**EXERCISE DETAILS:** Format the lines of the material, starting with the line containing "Where should I click to: Open the emoji" and continuing through the line containing "1872x960 pixels. point(733,335)", as a Markdown table with the columns Row and Line. Number the rows and leave out any blank lines.

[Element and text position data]
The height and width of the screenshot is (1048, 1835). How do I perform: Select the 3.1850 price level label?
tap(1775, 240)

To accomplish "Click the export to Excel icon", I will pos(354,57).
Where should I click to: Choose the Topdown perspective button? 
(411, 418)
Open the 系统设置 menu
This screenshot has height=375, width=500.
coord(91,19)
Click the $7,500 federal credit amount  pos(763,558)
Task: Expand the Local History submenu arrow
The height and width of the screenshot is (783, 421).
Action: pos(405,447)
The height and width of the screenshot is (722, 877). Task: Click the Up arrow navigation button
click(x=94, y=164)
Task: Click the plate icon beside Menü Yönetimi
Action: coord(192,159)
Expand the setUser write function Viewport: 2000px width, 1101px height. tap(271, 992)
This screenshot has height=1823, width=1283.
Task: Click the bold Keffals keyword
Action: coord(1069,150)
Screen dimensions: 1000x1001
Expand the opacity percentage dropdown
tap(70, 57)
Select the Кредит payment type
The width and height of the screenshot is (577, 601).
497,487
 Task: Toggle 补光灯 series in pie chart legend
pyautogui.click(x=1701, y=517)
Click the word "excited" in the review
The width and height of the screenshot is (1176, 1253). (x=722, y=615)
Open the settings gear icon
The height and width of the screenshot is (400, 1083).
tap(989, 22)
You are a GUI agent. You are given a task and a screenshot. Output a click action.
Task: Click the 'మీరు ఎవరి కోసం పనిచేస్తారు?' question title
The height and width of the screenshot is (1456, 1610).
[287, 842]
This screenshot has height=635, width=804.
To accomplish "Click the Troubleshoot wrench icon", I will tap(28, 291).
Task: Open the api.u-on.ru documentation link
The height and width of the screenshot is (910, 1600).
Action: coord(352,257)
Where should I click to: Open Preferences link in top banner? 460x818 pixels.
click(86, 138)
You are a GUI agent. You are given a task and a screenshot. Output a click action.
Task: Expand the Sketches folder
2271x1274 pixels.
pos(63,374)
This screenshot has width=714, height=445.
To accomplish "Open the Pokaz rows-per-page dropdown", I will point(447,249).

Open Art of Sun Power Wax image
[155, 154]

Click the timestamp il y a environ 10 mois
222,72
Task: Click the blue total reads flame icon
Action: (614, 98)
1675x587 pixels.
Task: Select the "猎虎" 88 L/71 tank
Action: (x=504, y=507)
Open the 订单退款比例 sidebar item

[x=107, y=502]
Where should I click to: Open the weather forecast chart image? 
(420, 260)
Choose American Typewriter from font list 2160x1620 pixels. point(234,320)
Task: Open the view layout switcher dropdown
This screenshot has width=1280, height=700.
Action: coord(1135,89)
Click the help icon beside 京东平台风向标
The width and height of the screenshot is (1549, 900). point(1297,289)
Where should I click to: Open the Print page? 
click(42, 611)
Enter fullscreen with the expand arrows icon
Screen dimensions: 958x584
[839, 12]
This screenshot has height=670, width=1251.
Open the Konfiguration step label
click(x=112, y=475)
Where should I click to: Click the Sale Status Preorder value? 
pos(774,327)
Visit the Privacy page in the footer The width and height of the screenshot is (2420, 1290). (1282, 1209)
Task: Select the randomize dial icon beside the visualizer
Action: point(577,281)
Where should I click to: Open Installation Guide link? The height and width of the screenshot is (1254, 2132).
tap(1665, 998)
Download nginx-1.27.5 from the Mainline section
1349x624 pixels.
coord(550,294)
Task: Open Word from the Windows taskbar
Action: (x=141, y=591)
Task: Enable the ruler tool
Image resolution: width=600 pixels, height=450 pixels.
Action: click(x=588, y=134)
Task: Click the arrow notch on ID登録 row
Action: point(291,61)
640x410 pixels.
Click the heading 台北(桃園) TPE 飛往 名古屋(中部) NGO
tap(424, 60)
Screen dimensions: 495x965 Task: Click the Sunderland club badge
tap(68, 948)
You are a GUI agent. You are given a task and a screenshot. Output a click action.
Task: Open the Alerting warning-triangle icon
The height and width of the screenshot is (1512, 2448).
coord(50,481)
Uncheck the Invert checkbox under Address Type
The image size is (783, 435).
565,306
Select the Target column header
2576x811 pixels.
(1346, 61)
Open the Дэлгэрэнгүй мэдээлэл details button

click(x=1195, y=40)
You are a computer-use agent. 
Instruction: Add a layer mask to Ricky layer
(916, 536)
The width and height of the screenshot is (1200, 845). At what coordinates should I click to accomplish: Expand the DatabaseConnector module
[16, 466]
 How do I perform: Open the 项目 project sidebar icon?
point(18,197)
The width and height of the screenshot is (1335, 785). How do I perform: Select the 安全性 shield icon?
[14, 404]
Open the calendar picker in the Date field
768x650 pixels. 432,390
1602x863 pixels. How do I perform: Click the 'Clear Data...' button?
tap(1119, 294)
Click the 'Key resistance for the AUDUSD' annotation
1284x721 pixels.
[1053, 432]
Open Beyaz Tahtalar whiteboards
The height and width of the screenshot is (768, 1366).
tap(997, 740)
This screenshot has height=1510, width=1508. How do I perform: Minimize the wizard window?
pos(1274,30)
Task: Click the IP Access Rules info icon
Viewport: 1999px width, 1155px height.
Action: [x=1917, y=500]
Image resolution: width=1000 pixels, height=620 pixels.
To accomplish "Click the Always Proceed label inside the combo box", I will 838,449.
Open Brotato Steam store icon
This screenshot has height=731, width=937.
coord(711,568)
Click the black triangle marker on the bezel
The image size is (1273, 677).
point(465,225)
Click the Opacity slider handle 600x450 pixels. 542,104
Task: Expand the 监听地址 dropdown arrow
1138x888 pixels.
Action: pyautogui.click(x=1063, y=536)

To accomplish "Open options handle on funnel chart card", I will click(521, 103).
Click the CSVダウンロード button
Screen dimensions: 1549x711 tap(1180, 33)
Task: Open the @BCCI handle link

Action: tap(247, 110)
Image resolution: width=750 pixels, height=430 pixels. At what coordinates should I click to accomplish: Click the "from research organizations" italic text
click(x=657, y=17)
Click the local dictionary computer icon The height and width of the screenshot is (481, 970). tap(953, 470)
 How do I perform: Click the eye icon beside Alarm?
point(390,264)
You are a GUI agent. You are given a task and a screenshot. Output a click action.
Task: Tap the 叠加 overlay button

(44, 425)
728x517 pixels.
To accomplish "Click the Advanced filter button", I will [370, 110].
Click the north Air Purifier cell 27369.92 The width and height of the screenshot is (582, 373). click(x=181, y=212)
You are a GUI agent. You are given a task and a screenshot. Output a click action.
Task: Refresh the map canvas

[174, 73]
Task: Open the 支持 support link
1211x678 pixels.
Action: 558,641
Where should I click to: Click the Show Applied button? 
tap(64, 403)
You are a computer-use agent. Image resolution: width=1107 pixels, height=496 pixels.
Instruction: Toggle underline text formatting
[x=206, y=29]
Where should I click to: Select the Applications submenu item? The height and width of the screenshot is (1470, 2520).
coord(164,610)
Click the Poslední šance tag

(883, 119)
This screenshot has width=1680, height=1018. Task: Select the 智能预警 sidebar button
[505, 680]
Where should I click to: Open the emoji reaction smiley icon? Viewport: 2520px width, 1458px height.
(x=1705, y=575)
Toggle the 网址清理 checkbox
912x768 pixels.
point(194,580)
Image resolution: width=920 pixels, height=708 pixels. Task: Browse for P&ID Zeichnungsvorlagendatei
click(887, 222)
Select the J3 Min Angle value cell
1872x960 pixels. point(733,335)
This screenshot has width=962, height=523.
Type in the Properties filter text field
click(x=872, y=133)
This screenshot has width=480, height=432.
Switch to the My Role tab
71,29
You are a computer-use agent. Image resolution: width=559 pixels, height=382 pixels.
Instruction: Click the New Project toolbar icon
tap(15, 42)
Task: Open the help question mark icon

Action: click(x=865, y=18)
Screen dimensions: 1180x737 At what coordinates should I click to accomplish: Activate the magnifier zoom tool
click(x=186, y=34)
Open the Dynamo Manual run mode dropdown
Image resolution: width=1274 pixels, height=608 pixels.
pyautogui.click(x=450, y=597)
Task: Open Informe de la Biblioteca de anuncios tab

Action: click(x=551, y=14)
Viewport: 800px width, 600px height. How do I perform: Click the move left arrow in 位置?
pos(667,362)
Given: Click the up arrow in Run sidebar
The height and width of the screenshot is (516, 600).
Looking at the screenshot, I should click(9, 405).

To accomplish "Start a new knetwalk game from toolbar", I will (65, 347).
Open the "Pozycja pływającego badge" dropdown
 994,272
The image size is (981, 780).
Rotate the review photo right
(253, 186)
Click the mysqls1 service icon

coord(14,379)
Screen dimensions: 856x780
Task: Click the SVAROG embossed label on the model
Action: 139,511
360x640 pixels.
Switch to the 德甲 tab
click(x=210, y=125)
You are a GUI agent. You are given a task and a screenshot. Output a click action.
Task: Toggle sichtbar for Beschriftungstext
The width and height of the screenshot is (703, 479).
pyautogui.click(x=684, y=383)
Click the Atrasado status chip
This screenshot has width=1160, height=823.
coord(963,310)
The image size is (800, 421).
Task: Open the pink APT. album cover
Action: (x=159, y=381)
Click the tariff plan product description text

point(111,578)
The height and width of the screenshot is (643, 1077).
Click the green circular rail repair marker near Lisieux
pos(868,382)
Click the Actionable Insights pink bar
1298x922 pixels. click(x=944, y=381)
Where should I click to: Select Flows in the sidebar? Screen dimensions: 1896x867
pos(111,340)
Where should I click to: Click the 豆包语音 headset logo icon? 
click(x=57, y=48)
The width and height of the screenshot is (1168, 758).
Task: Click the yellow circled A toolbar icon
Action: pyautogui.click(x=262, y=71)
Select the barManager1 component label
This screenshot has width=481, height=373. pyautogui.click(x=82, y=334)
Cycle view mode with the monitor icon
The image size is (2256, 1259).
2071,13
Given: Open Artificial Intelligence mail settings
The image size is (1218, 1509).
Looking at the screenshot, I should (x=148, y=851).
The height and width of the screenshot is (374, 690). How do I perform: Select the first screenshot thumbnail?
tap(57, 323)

**FINISHED ANSWER:**
| Row | Line |
|---|---|
| 1 | Where should I click to: Open the emoji reaction smiley icon? Viewport: 2520px width, 1458px height. |
| 2 | (x=1705, y=575) |
| 3 | Toggle the 网址清理 checkbox |
| 4 | 912x768 pixels. |
| 5 | point(194,580) |
| 6 | Image resolution: width=920 pixels, height=708 pixels. Task: Browse for P&ID Zeichnungsvorlagendatei |
| 7 | click(887, 222) |
| 8 | Select the J3 Min Angle value cell |
| 9 | 1872x960 pixels. point(733,335) |